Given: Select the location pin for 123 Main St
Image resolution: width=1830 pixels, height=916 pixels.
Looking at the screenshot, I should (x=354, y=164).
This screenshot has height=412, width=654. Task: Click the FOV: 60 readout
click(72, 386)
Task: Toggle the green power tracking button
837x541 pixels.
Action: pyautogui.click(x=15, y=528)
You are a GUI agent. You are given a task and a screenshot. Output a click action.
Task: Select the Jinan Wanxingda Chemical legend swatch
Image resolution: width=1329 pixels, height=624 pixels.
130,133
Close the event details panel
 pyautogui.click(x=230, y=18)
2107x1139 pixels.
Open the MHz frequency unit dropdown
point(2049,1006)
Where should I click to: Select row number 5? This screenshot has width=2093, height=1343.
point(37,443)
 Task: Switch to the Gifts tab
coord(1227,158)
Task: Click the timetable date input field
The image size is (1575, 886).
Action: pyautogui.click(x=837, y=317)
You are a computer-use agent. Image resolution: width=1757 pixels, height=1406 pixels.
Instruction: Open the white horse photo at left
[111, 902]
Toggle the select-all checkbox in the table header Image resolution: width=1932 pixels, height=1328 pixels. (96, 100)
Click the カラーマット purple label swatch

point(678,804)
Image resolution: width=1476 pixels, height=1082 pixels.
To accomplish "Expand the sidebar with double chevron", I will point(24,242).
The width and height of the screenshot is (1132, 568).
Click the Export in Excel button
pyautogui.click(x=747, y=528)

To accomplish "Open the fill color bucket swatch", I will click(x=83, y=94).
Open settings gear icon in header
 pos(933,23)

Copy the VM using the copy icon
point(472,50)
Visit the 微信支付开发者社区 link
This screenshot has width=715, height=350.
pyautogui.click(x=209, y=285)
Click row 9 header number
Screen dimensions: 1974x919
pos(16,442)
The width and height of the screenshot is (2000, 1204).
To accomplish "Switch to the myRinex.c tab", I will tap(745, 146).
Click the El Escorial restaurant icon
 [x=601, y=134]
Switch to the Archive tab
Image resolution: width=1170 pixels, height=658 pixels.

● ● ●

* DIRECTIONS FOR THIS TASK:
Print each line of the data exactly as it was written.

* TASK OUTPUT:
Given: Select the location pin for 123 Main St
Image resolution: width=1830 pixels, height=916 pixels.
Looking at the screenshot, I should (x=354, y=164).
This screenshot has height=412, width=654. Task: Click the FOV: 60 readout
click(72, 386)
Task: Toggle the green power tracking button
837x541 pixels.
Action: pyautogui.click(x=15, y=528)
You are a GUI agent. You are given a task and a screenshot. Output a click action.
Task: Select the Jinan Wanxingda Chemical legend swatch
Image resolution: width=1329 pixels, height=624 pixels.
130,133
Close the event details panel
 pyautogui.click(x=230, y=18)
2107x1139 pixels.
Open the MHz frequency unit dropdown
point(2049,1006)
Where should I click to: Select row number 5? This screenshot has width=2093, height=1343.
point(37,443)
 Task: Switch to the Gifts tab
coord(1227,158)
Task: Click the timetable date input field
The image size is (1575, 886).
Action: pyautogui.click(x=837, y=317)
You are a computer-use agent. Image resolution: width=1757 pixels, height=1406 pixels.
Instruction: Open the white horse photo at left
[111, 902]
Toggle the select-all checkbox in the table header Image resolution: width=1932 pixels, height=1328 pixels. (96, 100)
Click the カラーマット purple label swatch

point(678,804)
Image resolution: width=1476 pixels, height=1082 pixels.
To accomplish "Expand the sidebar with double chevron", I will point(24,242).
The width and height of the screenshot is (1132, 568).
Click the Export in Excel button
pyautogui.click(x=747, y=528)

To accomplish "Open the fill color bucket swatch", I will click(x=83, y=94).
Open settings gear icon in header
 pos(933,23)

Copy the VM using the copy icon
point(472,50)
Visit the 微信支付开发者社区 link
This screenshot has width=715, height=350.
pyautogui.click(x=209, y=285)
Click row 9 header number
Screen dimensions: 1974x919
pos(16,442)
The width and height of the screenshot is (2000, 1204).
To accomplish "Switch to the myRinex.c tab", I will tap(745, 146).
Click the El Escorial restaurant icon
 [x=601, y=134]
Switch to the Archive tab
Image resolution: width=1170 pixels, height=658 pixels.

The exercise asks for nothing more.